Decades of top-down management theory have been upended in recent years in favor of the flattened organization - it's simply too costly to design today's workplace around hierarchical structures. As a result, decision-making is very often conducted from the bottom up, with workers driving innovation and collaboration and using it to take collective action. This trend is spurred on by the fact that workers today often know more than their leaders about how work actually gets done. Most leaders lack a basic knowledge of the technology used to drive their business forward, and as data and knowledge are increasingly democratized, those working closest to it hold the most power and influence. In today's digital environment, it is the insights gleaned, not the data itself, that is most valuable.
With these factors at play, and no longer being limited to seek employment locally, highly skilled workers are empowered in ways never seen before to capitalize on career opportunities. But these circumstances, while favorable for some, create a growing concern for those workers unable to keep up with market demands. An imbalance in the supply and demand of talent has created a skills gap that is costing both businesses and society trillions of dollars. It is arguably the most urgent problem facing our organizations today.
The impact of these trends on the global economy illuminates a need for organizational change that shifts focus from asset management to talent management. Put another way, the power dynamic has changed polarities, giving leverage to stakeholders at the expense of enterprises.
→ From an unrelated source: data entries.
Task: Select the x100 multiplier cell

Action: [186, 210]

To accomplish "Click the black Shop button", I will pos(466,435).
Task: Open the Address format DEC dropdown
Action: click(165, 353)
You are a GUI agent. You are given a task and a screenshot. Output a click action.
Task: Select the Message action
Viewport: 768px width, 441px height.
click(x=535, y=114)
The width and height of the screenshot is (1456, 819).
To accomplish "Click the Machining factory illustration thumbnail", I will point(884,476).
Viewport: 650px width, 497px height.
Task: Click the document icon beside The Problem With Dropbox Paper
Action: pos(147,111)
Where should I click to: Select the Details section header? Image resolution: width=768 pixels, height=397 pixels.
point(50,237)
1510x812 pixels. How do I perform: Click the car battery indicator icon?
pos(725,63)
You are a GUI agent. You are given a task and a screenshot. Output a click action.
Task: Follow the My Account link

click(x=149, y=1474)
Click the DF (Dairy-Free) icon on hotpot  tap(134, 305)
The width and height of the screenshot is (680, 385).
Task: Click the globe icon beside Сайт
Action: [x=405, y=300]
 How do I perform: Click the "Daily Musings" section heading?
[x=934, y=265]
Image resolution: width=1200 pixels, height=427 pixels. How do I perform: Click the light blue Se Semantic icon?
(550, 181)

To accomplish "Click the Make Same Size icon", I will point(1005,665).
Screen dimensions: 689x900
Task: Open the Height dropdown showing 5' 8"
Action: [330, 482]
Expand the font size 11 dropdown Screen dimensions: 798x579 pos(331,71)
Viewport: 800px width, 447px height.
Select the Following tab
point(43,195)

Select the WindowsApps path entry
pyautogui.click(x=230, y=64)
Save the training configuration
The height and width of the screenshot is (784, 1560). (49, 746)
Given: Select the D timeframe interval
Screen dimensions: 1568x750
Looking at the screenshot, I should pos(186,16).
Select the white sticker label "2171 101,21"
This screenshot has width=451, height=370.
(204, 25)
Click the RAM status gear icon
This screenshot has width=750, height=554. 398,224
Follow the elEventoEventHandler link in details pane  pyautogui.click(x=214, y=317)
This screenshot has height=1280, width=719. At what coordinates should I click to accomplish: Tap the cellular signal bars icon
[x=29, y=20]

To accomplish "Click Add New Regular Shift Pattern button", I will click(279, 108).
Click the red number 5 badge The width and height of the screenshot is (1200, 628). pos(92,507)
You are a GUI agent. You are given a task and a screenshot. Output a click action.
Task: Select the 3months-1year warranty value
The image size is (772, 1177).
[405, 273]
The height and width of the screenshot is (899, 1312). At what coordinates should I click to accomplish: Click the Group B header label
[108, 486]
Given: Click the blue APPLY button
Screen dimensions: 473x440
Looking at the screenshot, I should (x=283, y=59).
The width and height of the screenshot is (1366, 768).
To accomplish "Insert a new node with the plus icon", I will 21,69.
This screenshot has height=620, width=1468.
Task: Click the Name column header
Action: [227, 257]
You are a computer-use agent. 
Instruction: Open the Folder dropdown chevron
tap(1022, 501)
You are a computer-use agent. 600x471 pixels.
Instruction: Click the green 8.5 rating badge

In 2023 alone, we've seen how this shift has changed the game for leaders. Take, for example, the leverage UPS drivers had in negotiating higher rates and better working conditions. Due to the low unemployment rates and lack of available workers, leadership at UPS did not have much leverage in negotiating and gave the workforce most of what they demanded, including higher wage rates and better workplace conditions.2 Or consider the example of Open AI, whose CEO was ousted, only to be reinstated days later when nearly the entire employee population threatened to quit. Finally, in the hotly debated return-to-office movement, we see that workers still have the upper hand as many refuse to adhere to their leaders' call for a return to office.
A human-first approach to business is not simply the popular or politically expedient thing to do. Neither is it merely a change in rhetoric for management to sound more empathetic and appeal to the zeitgeist. Genuine change is required - and hard to achieve - for the continued growth of our organizations and the health of the global economy.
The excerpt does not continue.